Отрывок текста

──────────

«Об литературной так называемой расценке этой Драмы я, разумеется, и не думаю; а если какой-нибудь Добросовестный из цеха Критиков и приступил бы к ней с своим казенным аршином и клеймеными весами, то едва ли такой оффициал Ведомства Литературы и журнальных Дел может составить себе понятие о том равнодушии, с которым я посмотрю на его суд…»
И еще:
«…Я не говорю о классе литераторов, который так же мне чужд, как и остальные четырнадцать…»
Оценим рассчитанную убийственность отзыва. «Ведомство Литературы», «класс литераторов» — они самочинно включены этим надменным одиночкой в стародавнюю табель о рангах, дополнительным, что ли, пятнадцатым классом; они восприняты служилым, чиновничьим сословием, столь же подчиненным начальству, как и прочие, и даже свои профессиональные орудия получившим из начальственных рук: «казенный аршин и клейменые весы»; они втиснуты куда-то среди коллежских асессоров и титулярных советников.

──────────

Строки

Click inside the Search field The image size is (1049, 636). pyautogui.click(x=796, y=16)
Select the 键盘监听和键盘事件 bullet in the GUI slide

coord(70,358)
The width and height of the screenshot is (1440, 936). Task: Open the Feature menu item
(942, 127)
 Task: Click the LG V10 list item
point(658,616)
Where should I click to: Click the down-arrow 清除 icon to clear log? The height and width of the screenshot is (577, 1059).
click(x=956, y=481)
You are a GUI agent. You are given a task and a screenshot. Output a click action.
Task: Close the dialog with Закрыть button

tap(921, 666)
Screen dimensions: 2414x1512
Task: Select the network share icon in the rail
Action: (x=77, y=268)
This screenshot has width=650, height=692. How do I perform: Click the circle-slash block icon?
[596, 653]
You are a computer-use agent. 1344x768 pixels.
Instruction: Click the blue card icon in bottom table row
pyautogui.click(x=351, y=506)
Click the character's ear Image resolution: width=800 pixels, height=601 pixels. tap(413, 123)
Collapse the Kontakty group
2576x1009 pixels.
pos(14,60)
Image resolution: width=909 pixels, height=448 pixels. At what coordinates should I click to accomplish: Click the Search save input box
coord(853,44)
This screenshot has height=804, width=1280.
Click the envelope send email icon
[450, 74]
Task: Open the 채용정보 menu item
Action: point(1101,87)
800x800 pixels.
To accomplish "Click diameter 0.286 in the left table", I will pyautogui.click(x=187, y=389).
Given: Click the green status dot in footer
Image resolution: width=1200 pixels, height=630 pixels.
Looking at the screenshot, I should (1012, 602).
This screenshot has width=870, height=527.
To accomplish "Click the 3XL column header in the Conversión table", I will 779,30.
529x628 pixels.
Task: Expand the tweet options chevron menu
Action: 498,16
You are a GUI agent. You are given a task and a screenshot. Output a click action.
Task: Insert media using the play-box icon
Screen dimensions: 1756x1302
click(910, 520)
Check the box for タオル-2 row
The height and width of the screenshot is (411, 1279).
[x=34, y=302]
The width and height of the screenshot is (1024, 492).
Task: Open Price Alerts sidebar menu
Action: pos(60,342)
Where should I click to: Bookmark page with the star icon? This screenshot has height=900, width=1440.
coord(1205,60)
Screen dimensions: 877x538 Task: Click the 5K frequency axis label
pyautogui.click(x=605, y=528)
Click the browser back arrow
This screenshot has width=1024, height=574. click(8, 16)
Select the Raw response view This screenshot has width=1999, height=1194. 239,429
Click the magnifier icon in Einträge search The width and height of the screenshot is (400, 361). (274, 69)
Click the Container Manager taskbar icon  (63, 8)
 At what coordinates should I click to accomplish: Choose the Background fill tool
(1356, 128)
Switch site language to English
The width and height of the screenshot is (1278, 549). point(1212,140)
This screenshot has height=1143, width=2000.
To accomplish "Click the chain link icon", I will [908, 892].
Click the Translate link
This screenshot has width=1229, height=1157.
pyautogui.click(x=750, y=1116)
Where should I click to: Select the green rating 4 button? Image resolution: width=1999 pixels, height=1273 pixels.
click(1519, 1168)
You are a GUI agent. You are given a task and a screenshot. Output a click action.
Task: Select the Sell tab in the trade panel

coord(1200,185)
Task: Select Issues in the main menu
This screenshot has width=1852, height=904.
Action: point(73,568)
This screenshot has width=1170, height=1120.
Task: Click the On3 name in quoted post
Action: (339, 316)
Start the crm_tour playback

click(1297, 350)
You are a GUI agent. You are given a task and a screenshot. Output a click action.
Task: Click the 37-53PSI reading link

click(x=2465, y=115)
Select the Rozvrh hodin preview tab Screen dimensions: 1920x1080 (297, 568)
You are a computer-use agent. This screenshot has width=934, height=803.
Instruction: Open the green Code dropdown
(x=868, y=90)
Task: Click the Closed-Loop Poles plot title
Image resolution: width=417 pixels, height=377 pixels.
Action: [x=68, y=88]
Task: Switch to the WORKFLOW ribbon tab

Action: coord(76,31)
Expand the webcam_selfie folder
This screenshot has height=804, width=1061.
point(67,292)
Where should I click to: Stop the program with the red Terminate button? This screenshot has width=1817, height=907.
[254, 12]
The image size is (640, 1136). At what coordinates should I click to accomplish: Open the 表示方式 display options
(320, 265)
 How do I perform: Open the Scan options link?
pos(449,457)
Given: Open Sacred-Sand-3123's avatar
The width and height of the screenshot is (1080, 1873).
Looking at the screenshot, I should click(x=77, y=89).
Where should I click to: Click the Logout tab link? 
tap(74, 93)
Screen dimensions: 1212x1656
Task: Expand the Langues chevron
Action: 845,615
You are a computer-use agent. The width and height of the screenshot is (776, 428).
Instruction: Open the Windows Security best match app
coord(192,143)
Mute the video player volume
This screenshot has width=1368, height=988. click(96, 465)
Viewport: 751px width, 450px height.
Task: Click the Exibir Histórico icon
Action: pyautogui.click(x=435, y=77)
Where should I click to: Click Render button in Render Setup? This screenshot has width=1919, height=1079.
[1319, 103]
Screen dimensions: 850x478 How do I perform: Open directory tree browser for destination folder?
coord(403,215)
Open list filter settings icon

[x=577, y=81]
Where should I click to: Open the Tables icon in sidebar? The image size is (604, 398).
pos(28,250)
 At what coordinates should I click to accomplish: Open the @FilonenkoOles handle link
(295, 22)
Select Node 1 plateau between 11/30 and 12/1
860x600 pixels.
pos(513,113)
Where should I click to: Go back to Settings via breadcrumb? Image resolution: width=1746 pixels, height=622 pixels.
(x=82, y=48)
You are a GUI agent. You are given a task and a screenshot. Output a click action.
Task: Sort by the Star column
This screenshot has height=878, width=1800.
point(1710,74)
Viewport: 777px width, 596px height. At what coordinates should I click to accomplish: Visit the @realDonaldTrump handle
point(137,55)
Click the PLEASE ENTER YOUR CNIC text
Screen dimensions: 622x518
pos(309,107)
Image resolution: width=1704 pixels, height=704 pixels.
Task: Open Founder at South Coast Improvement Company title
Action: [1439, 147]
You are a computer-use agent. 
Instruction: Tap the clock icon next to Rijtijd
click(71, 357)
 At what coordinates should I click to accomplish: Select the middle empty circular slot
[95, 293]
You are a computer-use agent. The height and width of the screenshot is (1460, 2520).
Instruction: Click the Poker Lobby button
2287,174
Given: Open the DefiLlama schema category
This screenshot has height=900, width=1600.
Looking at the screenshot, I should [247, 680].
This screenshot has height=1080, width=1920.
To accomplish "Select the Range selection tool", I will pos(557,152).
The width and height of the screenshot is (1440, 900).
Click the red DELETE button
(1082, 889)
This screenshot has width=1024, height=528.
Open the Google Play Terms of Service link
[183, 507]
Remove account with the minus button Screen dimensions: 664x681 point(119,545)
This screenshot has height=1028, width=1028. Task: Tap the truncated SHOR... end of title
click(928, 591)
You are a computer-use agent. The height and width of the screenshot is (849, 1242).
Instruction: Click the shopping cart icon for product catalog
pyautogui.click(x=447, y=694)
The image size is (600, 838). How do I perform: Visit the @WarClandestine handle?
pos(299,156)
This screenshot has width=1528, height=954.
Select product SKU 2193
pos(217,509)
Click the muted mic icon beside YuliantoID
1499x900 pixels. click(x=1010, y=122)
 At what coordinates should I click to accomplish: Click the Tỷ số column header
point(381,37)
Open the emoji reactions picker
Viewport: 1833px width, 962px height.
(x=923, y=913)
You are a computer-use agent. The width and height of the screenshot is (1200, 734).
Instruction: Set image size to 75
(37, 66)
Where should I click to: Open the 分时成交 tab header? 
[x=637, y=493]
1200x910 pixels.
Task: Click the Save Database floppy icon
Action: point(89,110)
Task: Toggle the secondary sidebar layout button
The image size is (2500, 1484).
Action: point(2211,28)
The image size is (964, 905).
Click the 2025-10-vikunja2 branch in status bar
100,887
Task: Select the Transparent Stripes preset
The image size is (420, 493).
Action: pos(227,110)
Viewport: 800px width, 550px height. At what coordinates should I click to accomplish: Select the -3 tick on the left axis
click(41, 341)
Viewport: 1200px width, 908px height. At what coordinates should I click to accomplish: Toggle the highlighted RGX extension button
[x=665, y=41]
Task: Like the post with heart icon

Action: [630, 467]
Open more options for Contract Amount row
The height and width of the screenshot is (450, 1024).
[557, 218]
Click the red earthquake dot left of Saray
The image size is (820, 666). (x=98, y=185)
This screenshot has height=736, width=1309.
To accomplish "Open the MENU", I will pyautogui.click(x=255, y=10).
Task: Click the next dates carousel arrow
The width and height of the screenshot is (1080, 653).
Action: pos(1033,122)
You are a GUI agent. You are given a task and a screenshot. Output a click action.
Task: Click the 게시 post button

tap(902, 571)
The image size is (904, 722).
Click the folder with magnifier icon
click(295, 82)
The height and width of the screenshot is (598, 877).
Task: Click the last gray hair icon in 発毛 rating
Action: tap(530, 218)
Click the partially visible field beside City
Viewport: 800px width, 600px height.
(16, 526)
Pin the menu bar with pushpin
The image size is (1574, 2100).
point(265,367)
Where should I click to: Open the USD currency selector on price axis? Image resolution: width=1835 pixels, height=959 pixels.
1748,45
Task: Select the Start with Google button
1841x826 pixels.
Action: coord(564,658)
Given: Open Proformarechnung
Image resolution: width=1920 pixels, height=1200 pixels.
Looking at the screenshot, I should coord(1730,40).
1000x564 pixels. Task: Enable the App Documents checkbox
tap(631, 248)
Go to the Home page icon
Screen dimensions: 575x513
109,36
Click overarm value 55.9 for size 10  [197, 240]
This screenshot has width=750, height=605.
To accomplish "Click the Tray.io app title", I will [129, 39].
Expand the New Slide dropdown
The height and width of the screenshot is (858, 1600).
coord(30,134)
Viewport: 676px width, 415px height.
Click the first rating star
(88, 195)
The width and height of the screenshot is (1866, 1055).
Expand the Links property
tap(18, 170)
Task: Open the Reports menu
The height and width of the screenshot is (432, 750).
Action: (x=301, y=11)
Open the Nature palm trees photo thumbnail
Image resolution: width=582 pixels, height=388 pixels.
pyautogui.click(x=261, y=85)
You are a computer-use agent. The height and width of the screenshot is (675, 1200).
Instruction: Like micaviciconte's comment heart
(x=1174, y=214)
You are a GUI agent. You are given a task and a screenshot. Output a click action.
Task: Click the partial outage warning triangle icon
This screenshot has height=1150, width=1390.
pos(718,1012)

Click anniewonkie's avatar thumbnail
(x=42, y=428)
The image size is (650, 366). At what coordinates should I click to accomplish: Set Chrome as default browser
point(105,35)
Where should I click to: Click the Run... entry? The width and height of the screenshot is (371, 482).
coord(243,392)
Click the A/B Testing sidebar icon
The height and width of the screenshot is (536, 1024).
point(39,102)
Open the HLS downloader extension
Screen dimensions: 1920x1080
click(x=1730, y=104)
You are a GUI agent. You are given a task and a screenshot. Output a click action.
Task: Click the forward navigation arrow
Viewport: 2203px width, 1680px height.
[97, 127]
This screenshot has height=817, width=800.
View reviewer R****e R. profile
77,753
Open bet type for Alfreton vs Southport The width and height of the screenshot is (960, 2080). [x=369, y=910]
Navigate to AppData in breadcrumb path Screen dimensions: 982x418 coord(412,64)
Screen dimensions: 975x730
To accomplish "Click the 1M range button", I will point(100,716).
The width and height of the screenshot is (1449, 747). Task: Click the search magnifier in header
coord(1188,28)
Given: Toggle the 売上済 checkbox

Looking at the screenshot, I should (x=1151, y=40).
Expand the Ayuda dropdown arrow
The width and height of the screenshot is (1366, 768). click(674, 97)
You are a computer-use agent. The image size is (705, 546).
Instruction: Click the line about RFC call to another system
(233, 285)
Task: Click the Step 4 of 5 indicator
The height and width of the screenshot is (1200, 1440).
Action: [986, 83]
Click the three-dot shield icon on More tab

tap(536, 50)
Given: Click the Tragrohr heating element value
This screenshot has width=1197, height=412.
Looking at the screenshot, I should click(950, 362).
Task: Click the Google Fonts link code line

──────────

Задание
Выпишите все выражения в кавычках из абзаца отрывка, который начинается словами «Оценим рассчитанную убийственность отзыва».

Ответ
«Ведомство Литературы»
«класс литераторов»
«казенный аршин и клейменые весы»